··· Stored data ···

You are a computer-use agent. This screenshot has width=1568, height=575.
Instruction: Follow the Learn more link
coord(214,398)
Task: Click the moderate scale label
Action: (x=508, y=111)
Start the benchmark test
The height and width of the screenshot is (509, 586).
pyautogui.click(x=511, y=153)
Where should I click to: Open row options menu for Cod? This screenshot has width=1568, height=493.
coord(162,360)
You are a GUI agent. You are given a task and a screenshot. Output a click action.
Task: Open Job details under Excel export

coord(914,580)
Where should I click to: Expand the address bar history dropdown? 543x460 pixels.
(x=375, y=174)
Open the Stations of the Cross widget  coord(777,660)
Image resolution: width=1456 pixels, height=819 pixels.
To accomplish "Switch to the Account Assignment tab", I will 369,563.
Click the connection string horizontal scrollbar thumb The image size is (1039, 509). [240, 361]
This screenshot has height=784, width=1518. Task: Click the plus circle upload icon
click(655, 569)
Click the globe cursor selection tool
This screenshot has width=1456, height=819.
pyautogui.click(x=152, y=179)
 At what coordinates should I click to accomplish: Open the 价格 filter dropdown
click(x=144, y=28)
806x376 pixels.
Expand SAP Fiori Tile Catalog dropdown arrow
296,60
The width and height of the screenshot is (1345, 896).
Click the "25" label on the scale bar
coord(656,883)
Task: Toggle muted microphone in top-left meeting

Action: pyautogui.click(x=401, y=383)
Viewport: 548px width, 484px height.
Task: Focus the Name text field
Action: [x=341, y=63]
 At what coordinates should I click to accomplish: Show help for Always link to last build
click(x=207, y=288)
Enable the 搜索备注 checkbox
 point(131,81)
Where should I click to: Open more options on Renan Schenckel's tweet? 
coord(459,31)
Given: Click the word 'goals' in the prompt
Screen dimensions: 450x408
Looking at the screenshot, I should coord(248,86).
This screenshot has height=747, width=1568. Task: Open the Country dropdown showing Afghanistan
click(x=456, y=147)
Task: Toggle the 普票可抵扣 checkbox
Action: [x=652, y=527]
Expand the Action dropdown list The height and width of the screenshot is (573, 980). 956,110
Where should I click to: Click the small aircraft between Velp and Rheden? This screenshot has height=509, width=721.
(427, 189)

···

About this exercise: State the number of lines of the preceding material in which the word "agent" is found, and nothing more.

Task solution: 2